Marathon Areas of Law Practice



On February 1, 2020, Nevada adopted a new child support law, NAC 425. The new law
changes the percentages for child support amounts and eliminated the child support caps.

When parents share joint physical custody, child support is calculated using each party’s

income in a percentage related to the number of children. If one parent has primary physical

custody, then only the other parent’s income is used to calculate child support.

With the new child support law, you can still stipulate to waive child support, increase support
or decrease support. However, you should obtain advice from an attorney regarding the child

support amounts prior to making any decision to waive or decrease child support. In addition,

the order must state which parent is providing health insurance for the child. In Nevada, the

parents generally split the cost for the child’s health insurance.

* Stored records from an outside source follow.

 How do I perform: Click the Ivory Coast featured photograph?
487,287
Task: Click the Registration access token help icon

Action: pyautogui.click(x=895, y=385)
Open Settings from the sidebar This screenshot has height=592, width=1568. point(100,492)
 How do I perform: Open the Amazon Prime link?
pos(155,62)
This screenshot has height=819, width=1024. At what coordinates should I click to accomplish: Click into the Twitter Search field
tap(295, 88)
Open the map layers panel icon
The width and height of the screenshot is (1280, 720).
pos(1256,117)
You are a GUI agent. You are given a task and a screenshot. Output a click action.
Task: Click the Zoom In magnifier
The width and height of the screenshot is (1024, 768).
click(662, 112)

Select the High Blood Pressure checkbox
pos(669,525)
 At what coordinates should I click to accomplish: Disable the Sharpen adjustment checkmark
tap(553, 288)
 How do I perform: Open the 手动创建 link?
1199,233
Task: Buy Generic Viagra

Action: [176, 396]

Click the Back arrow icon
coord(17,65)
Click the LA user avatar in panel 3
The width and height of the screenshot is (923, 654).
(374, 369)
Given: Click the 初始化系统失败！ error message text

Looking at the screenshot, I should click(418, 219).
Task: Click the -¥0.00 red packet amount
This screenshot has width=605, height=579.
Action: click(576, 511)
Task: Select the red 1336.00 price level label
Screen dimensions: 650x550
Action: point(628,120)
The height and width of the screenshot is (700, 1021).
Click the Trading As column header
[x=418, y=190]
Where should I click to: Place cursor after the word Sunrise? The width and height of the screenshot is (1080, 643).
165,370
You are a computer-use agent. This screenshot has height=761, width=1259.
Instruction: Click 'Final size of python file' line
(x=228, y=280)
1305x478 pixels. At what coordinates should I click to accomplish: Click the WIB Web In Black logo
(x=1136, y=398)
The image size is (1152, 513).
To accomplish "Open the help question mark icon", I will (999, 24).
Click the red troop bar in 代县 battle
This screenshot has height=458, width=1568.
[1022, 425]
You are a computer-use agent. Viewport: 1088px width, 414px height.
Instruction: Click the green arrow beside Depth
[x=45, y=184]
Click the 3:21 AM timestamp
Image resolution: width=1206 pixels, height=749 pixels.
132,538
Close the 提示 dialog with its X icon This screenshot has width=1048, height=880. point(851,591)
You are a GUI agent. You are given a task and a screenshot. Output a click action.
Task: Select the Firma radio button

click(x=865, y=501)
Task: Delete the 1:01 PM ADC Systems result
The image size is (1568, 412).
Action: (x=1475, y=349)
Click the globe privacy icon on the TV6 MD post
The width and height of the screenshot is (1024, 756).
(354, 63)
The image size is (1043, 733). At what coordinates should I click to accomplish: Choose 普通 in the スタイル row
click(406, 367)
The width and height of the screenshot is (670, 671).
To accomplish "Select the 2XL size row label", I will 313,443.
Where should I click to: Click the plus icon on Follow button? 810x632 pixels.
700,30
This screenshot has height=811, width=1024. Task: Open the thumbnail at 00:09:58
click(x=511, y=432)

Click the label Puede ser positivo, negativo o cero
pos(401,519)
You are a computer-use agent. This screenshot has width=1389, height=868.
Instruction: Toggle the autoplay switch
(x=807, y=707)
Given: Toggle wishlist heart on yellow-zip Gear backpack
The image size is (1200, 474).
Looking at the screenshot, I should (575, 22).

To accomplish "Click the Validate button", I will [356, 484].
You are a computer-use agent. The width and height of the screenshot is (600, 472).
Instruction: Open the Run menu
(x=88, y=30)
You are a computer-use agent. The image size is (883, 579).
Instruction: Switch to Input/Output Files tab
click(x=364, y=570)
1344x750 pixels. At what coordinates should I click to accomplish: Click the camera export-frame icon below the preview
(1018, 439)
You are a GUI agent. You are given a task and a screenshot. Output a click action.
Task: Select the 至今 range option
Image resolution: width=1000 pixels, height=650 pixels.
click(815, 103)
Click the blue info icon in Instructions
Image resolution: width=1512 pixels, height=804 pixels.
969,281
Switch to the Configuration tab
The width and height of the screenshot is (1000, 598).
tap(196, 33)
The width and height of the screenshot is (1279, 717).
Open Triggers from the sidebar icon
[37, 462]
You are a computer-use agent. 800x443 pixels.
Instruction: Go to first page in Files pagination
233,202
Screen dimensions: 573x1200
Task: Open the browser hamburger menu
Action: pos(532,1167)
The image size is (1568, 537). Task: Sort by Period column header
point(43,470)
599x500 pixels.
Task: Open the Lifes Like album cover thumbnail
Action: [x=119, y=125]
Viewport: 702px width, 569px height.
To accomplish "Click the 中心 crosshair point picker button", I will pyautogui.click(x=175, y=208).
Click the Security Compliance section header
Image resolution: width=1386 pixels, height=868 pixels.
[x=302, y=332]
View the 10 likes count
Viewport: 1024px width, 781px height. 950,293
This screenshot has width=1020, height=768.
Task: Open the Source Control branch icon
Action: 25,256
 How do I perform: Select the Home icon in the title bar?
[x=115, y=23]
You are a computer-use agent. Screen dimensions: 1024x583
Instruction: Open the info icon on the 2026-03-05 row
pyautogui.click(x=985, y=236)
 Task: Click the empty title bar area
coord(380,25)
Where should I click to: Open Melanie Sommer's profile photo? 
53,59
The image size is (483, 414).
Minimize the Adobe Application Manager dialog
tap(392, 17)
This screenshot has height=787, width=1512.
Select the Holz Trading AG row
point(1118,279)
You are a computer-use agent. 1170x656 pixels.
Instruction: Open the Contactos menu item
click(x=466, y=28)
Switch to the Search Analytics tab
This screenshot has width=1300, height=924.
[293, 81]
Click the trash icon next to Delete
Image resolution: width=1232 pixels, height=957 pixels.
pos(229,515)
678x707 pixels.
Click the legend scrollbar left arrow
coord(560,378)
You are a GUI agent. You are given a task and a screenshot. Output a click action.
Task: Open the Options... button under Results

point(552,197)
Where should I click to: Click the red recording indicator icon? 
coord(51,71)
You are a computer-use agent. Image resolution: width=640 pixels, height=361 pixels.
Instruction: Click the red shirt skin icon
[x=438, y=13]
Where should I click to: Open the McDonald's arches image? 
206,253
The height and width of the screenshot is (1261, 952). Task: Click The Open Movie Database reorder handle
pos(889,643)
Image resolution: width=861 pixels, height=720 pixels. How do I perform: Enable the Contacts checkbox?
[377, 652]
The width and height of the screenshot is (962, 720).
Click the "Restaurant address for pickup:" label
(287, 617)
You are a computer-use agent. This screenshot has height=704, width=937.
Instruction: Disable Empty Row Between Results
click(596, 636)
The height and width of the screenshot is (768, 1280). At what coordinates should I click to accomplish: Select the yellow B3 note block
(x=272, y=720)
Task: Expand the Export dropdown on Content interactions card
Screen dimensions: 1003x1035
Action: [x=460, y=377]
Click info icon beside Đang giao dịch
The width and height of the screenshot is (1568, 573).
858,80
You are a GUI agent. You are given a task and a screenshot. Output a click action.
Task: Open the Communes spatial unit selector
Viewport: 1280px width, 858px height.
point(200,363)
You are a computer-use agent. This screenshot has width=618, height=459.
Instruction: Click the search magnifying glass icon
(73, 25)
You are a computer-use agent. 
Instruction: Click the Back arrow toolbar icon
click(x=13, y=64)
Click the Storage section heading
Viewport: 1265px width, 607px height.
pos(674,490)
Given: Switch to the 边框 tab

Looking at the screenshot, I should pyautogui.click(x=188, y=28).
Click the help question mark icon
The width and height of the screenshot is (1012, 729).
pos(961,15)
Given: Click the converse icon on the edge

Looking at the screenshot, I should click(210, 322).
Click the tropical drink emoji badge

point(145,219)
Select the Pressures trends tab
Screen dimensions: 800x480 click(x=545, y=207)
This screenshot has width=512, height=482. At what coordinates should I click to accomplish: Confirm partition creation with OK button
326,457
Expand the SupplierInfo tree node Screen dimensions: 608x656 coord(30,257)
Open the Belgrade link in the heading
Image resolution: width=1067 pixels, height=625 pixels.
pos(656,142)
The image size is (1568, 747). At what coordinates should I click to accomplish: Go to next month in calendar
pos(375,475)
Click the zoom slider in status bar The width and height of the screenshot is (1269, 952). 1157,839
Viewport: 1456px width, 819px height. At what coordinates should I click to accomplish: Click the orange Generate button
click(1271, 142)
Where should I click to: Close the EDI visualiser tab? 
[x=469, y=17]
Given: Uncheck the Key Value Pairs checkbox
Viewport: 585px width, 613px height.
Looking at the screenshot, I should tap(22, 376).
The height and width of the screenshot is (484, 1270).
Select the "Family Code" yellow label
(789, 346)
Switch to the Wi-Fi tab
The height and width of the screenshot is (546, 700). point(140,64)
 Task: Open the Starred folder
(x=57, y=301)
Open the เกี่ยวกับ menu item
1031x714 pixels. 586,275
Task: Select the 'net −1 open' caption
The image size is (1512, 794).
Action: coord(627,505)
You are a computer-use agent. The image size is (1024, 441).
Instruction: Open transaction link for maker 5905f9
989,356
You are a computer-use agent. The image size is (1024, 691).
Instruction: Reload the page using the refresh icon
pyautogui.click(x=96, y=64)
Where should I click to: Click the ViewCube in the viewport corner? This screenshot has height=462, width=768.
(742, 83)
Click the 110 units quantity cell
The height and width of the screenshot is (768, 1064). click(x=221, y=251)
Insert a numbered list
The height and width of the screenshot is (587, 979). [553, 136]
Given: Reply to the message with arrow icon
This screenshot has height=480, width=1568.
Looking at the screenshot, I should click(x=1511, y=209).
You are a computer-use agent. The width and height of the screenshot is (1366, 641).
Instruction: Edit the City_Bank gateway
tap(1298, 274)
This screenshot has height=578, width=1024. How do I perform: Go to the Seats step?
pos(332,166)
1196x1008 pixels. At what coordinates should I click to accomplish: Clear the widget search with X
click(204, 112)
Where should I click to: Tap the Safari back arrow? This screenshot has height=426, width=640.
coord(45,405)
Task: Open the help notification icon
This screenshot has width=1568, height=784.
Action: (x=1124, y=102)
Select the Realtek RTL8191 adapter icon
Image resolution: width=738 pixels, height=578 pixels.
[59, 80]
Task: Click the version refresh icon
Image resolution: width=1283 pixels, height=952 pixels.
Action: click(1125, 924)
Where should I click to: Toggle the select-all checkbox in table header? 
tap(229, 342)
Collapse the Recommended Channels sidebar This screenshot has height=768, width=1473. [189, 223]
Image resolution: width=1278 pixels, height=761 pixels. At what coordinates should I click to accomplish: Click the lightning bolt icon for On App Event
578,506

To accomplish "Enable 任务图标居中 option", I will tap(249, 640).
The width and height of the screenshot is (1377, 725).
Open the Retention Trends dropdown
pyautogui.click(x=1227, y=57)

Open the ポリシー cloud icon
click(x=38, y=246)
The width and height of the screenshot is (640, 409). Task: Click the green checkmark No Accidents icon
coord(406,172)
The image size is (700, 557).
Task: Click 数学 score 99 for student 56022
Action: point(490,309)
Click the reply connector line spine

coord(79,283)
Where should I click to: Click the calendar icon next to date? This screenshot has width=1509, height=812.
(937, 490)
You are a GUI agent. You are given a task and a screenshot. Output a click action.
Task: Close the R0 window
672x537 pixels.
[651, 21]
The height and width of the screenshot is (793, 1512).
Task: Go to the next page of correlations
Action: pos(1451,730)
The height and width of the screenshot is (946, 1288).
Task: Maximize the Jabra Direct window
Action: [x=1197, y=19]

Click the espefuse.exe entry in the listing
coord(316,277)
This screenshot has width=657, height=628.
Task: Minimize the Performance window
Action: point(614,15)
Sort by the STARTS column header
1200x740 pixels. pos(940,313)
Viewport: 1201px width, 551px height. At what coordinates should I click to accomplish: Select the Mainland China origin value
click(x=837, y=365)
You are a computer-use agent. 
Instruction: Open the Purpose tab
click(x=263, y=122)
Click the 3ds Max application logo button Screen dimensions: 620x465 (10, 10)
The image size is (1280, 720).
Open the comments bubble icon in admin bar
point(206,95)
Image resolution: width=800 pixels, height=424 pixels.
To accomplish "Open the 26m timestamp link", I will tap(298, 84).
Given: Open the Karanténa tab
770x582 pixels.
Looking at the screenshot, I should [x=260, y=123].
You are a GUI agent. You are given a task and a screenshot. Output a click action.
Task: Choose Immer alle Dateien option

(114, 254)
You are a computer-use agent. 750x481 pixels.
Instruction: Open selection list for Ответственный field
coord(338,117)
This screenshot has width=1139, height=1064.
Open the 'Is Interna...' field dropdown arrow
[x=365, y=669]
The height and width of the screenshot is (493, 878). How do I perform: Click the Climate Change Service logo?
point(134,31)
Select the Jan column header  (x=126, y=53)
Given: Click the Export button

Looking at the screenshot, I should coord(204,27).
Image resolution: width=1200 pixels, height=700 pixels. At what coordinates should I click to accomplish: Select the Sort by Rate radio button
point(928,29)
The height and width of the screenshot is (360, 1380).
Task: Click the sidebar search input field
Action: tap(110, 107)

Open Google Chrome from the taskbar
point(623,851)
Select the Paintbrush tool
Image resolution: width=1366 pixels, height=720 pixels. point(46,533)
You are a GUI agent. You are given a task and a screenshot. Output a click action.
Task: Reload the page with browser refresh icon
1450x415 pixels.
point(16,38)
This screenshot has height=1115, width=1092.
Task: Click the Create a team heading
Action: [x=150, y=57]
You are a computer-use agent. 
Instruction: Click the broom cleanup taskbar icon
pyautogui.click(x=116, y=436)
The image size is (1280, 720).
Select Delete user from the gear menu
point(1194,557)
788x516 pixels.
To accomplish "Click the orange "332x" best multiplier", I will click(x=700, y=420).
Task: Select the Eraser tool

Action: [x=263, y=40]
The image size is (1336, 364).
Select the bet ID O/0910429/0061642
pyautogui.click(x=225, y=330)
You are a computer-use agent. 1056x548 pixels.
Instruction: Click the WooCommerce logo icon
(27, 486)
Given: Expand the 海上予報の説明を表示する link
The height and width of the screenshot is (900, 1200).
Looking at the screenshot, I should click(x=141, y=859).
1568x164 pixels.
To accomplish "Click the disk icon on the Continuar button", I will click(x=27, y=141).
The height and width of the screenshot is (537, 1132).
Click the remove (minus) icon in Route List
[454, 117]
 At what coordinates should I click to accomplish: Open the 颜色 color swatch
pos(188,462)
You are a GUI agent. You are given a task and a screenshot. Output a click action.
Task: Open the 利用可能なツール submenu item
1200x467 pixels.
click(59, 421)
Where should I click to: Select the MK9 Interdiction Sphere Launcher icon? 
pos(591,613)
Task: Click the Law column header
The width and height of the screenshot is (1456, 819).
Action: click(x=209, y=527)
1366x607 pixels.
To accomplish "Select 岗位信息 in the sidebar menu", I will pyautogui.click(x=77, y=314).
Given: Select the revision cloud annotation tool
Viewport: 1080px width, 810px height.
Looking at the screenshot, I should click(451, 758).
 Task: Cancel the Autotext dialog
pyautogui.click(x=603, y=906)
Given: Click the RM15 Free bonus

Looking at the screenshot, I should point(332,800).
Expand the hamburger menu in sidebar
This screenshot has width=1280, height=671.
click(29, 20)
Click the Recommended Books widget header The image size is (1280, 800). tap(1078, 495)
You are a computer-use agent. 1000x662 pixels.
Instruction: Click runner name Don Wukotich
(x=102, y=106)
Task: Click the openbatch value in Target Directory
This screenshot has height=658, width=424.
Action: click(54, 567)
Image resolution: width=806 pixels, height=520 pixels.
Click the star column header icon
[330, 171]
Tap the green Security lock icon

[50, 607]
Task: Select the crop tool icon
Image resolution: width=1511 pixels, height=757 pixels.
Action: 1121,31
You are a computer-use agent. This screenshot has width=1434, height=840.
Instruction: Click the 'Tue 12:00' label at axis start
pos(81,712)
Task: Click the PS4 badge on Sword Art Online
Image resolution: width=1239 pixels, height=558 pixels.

If you have an existing child support order under the old law, your child support will not be
automatically modified to the new law. Your child support will be modified pursuant to NAC

425 only when it is time for a three-year review in some cases per recent Nevada Supreme

Court law, or when there has been a 20% change in income or custody is modified. If you

have experienced loss of a job, decrease in income, or increase in income, you should consult

an attorney to find out how this affects your child support obligation under the new law.

It is very important to seek advice if your income has decreased or you lost your job because
child support cannot be modified retroactively. This means, if you are unemployed now,

regular child support still applies until you file a motion to modify support, or both sides agree

to reduced support in a Stipulation and Order. Verbal agreements for child support

modifications are not enforceable by the Court and should not be relied upon.